_Your goal_: Locate every line below that contains the word "agent" and copy it.

○ ○ ○

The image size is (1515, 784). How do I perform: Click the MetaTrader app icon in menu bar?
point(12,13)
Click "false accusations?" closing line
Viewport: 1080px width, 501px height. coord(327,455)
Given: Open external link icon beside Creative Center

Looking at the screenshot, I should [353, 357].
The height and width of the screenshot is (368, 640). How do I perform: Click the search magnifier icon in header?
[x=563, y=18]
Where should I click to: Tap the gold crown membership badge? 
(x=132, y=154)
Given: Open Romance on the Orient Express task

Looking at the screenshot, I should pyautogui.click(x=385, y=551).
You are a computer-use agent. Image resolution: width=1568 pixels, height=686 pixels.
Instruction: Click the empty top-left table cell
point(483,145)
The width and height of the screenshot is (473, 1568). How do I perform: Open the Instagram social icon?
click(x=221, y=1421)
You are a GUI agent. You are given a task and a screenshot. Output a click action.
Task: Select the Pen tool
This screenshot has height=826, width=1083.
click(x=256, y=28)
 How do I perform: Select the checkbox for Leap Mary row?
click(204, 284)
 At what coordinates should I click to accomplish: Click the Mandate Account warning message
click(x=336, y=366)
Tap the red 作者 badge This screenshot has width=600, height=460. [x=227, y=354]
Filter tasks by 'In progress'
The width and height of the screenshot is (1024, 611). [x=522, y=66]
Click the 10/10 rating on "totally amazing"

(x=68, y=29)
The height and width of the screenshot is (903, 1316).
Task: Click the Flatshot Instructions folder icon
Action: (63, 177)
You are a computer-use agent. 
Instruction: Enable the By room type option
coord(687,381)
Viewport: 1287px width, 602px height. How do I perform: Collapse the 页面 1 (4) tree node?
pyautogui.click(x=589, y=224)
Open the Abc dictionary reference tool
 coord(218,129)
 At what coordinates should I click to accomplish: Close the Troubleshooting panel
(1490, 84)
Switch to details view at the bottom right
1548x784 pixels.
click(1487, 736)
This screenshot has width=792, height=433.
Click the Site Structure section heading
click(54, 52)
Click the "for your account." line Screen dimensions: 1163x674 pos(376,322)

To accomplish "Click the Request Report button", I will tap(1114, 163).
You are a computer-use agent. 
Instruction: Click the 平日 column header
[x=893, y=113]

○ ○ ○

_Exercise result_:
You are a computer-use agent. Image resolution: width=1568 pixels, height=686 pixels.
You are a GUI agent. You are given a task and a screenshot. Output a click action.
You are a computer-use agent. 
You are a computer-use agent. 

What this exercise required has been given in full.